2012年8月1日水曜日

MATECOレポート 【素材と色彩のTA‐MATECO箱(後編)】

MATECOレポート第十二弾は、TA-MATECO箱の後編です。

421日に開催致しました『十人素色-決定の論理-』では、ご登壇いただいた10組のレクチャラーの皆さんに素材と色彩をご持参頂きました。

展示の方法を考えた結果、小さな桐の箱を用意し、その中にこれまでに手がけられたプロジェクトやご自身の専門分野に欠かせない『素材と色彩』を詰めて頂くこととしました。
 
た・まてこ・はこ玉手小箱、といささかダジャレ混じりではありますが、大真面目に、素材と色彩の多様な魅力を伝えたい、そして様々な決定の方法論・論理を視覚的な情報として ストックしていきたい、という思いから生み出された展示の方法であり、あえて箱に共通のモジュールを用いることにより、中身を一層際立たせることができる のでは、と考えました。

当日会場では多くの方が手に取られていました。素材と色彩のリアルさ、そして豊かさを体感して頂ける展示になったと思います。
以下、各レクチャラーの方々のレポートと同様、ご登壇頂いた順に後半5組の方のMATECO箱をご紹介します。

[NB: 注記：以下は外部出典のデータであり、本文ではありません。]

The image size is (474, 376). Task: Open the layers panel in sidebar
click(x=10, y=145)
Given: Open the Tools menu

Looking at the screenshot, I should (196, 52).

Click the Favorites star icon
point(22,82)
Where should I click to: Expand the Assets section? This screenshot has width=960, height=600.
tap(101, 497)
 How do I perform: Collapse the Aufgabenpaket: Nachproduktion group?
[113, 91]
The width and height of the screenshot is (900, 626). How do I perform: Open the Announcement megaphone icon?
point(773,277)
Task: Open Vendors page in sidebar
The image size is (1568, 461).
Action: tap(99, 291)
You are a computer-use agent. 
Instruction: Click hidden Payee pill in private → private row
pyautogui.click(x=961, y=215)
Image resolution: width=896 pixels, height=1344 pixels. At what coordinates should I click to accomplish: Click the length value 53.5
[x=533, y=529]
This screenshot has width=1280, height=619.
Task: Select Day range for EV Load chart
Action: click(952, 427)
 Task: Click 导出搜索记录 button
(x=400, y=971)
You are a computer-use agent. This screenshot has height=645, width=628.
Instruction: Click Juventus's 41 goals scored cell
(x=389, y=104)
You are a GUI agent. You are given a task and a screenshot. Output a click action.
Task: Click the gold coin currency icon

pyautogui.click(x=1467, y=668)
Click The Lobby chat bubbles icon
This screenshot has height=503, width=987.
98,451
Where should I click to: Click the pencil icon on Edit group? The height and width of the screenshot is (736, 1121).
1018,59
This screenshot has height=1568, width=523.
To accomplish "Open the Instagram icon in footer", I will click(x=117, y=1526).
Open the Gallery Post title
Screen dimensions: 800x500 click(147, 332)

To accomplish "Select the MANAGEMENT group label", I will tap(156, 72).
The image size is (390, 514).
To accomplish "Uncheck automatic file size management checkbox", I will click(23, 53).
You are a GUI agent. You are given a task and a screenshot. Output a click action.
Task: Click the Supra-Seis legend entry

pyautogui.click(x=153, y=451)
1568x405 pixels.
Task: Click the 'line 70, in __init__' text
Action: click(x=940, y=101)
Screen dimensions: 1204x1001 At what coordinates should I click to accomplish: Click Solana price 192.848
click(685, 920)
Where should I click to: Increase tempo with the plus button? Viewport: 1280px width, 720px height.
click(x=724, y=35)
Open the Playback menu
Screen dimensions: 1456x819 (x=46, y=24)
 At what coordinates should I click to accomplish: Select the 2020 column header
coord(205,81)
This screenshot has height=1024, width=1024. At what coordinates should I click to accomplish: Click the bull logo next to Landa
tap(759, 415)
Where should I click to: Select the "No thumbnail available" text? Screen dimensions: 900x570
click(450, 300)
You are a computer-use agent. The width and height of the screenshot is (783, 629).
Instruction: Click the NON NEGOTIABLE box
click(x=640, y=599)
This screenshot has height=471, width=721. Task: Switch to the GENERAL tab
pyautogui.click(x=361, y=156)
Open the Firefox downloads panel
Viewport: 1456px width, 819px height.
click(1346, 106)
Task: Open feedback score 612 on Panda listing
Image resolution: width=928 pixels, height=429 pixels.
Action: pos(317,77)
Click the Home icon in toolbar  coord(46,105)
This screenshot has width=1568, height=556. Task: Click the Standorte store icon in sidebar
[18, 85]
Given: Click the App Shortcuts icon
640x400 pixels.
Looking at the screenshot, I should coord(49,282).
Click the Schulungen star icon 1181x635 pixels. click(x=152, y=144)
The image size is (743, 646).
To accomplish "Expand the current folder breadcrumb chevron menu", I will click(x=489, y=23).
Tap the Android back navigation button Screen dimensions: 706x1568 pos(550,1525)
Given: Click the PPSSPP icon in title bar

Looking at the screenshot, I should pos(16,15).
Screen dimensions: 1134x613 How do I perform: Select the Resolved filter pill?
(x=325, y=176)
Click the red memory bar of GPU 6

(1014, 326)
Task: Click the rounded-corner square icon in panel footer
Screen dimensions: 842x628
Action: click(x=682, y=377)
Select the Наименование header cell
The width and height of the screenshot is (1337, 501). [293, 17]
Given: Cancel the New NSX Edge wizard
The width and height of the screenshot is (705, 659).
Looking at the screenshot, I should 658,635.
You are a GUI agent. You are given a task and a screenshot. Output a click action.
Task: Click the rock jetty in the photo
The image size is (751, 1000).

前半5組の方のTA-MATECOも是非併せてご覧下さい。 


北川一成 / ISSAY KITAGAWA
例えば、いろんな紙に、同じ色のインキを同じ条件で印刷していきますと、
同じ白色に見える白い紙でも、紙の種類が異なれば色は全部違ってきます。
そして、その色は、置かれる環境や時間の経過によって変化していきます。
表したい色を追求するには常にこれらを考慮しておかなければなりません。
そういうことを頭で解っていても実際の現場で判断できなければダメです。
これは経験とその数により、ますます実感し、培われていくものでしょう。
→北川氏のレクチャーの様子はこちら



■流麻二果 / MANIKA NAGARE  屑玉手
絵描きである私から生まれる色はいつも絵具から放たれる。
光を得て作品となる。
そしてアトリエにはその屑が残る。
屑もまた鮮やかに物語る。
→流氏のレクチャーの様子はこちら 



■403architecture〔dajiba〕 素材の箱
桐の箱の表面を削り、その木くずを元の箱に入れている。
箱を構成する板の厚みは薄く滑らかになり、
薄くなった分の細かな桐の粉を箱の内部に移動させた。
桐の箱に内在していた素材の可能性を用いることで、
箱そのものと箱の中身を同時に制作している。
→403architecture〔dajiba〕のレクチャーの様子はこちら 



■熊谷玄 / GEN KUMAGAI
この箱に詰め込んだのは、3年前ぼくが独立してから頂いた
仕事の現場を収めた現場写真の数々です。
仕事の依頼が来ると、まず現場に出かけます。
そこは、開発されたまっさらな更地だったり、役目を終えて建て替えられる建物だったり、営業を続けているショッピングセンターだったり、砂漠だったり、森だったりしますが、そこにある空気とか太陽とかそういったものが、その場の色を生み出していて、それは何というか計画の前提のようなものとして常に意識するようになります。こうしてこれまで取り溜めた現場写真を改めて並べてみると何か見える気がして今回、この箱に詰めてみました。
仕事を通して様々な場所を訪れその場所の色を記憶する。
その蓄積が僕の色を作っているのかもしれません。
→熊谷氏のレクチャーの様子はこちら 



■川添善行 / YOSHIYUKI KAWAZOE
コクタン/サクラ/カツラ/ホオ/
アクリル/アルミニウム/スズ/カシ/チーク
(この3センチ角のキューブは川添氏のデスクに置かれているものなのだそうです。)
→川添氏のレクチャーの様子はこちら


如何でしたでしょうか。
分野は違えど、決定という行為における論理を裏付けとなり得る、素材と色彩の数々。
どうか改めてレクチャーのレポートと併せて、ご堪能下さい。

今回、ご登壇者の方々に制作していただいたTA-MATECO箱は事務局にて大切に保管してあります。来年の十人素色の際には新たな箱と共に展示させて頂きたいと考えています。順調に行けば、10年後には100個の箱が集まることになります。
そうした時間の経過が、箱に、そして中身にどのような影響を与えるのか…。単に物理的な意味だけでなく、色褪せない素材と色彩とは?あるいは、時代を彩る素材・色彩。
時間がつくる・育てる、という観点も、MATECOの重要なテーマです。